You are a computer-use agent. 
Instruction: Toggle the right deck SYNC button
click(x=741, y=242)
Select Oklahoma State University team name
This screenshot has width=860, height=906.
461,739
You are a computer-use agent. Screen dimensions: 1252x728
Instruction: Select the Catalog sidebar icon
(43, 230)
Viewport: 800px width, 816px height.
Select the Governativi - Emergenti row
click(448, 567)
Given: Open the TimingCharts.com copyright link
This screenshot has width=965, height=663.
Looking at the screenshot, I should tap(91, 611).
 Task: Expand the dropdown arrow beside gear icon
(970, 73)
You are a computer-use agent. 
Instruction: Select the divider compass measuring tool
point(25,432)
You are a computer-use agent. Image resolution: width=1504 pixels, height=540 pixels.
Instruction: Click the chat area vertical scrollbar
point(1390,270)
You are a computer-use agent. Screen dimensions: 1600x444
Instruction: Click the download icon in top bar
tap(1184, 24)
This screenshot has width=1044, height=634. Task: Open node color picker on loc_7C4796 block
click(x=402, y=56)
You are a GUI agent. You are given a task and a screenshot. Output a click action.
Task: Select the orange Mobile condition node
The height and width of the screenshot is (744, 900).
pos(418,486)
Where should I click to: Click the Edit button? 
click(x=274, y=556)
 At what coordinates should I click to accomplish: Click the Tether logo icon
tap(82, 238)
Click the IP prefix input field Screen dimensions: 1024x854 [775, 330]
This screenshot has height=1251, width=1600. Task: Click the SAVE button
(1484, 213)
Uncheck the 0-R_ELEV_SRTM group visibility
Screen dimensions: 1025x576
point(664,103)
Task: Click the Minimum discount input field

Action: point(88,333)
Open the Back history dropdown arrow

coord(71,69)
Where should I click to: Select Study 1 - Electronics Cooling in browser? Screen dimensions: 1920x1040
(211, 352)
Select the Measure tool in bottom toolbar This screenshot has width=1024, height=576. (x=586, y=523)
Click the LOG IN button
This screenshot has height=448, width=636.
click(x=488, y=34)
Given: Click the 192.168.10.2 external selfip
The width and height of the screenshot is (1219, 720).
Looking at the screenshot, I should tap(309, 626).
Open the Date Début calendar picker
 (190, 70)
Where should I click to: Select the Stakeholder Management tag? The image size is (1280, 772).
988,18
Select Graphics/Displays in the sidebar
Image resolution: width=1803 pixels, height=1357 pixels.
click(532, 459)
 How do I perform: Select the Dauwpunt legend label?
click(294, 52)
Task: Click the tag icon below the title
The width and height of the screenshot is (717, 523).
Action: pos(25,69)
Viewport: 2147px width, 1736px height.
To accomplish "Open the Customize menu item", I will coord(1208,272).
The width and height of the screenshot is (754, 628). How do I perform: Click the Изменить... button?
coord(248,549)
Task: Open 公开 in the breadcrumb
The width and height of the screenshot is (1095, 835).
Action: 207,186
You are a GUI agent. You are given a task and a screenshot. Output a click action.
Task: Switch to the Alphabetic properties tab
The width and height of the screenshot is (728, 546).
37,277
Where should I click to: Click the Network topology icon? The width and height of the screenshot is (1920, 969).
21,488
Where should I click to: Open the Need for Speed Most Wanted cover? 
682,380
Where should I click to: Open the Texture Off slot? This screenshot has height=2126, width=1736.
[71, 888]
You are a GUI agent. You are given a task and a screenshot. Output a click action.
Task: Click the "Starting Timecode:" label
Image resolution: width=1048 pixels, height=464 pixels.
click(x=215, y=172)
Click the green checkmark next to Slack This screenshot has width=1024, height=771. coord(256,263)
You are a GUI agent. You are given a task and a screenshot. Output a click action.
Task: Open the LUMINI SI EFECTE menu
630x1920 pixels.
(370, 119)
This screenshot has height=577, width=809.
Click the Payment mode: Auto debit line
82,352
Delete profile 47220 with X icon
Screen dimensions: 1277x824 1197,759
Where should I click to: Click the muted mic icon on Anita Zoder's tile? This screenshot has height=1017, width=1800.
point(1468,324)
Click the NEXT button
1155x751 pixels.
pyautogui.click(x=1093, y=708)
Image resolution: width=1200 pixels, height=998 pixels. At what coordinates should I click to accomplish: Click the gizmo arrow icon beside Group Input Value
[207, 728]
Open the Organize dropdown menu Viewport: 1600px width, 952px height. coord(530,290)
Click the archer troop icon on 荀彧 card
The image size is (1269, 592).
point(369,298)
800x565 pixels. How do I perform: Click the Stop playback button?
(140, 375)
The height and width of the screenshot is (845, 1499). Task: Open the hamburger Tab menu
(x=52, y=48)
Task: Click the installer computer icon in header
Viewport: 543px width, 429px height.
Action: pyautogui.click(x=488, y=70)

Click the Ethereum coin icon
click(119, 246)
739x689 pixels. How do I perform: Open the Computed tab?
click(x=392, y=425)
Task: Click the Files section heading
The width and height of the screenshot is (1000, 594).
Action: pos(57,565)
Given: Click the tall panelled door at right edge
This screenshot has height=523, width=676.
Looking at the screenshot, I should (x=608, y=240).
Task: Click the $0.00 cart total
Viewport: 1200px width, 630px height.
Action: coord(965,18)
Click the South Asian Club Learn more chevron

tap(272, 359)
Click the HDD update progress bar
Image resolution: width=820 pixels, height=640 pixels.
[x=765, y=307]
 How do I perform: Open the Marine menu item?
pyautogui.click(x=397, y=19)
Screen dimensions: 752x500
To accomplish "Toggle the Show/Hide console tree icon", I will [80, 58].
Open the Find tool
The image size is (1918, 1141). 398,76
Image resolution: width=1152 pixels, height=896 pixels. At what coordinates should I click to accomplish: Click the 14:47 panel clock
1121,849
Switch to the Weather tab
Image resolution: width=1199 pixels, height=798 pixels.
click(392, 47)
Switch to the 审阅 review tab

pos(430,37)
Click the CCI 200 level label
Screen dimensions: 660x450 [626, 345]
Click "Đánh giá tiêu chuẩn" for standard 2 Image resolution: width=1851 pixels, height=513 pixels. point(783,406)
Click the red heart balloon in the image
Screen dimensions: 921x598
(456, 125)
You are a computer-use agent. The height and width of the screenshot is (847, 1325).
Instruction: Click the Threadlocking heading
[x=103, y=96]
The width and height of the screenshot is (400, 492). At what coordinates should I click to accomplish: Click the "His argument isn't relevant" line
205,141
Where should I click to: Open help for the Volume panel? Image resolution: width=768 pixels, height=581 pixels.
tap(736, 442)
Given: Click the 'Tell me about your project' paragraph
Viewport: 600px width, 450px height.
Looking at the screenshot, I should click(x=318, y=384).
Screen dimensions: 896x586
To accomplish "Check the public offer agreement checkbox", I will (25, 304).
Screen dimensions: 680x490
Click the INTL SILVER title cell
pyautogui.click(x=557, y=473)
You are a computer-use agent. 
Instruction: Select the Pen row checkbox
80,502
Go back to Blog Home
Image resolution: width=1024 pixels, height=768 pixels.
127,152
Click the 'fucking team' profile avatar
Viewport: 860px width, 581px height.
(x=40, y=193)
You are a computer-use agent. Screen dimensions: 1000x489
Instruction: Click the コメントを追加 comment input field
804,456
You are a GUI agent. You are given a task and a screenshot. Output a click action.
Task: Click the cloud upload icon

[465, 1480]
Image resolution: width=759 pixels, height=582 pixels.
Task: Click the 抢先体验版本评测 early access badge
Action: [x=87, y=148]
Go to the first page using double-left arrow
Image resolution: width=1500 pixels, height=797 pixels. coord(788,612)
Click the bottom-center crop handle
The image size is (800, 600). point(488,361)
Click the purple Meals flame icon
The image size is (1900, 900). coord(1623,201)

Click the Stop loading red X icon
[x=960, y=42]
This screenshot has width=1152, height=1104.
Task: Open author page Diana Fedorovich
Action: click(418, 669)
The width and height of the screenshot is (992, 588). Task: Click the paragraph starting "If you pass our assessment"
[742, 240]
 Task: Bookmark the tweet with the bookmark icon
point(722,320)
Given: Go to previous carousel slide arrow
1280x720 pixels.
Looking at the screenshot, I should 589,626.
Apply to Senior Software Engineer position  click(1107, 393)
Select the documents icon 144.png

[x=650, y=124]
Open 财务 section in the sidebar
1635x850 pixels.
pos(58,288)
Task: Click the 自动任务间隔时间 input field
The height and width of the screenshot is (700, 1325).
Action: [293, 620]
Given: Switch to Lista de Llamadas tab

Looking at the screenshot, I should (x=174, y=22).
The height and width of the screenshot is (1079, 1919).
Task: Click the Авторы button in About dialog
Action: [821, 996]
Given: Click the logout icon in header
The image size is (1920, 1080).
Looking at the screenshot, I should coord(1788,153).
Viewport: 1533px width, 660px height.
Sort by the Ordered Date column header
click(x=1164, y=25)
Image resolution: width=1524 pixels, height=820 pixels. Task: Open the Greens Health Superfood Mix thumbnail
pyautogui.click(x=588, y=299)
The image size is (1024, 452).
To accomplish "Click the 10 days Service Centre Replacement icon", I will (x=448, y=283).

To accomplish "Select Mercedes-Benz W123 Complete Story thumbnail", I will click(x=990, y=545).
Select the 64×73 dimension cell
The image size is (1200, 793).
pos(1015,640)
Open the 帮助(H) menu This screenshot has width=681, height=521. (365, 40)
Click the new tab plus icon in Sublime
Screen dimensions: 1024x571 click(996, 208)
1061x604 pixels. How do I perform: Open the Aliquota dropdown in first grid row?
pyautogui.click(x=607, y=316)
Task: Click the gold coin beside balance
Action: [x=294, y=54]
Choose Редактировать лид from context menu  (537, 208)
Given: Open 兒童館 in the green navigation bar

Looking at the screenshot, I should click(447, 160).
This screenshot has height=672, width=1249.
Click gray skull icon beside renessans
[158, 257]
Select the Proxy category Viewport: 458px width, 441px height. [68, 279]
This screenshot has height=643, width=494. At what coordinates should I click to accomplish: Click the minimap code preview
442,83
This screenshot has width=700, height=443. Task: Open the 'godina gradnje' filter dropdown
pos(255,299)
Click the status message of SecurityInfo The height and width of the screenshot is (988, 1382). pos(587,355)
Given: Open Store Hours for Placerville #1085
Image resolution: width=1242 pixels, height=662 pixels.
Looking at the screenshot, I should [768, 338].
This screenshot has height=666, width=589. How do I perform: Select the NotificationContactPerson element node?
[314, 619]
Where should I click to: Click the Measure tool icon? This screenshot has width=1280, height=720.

- [The problem]:
From the listing, copy each line containing the word "section".

- [Task answer]:
Task: Click the Files section heading
Open 财务 section in the sidebar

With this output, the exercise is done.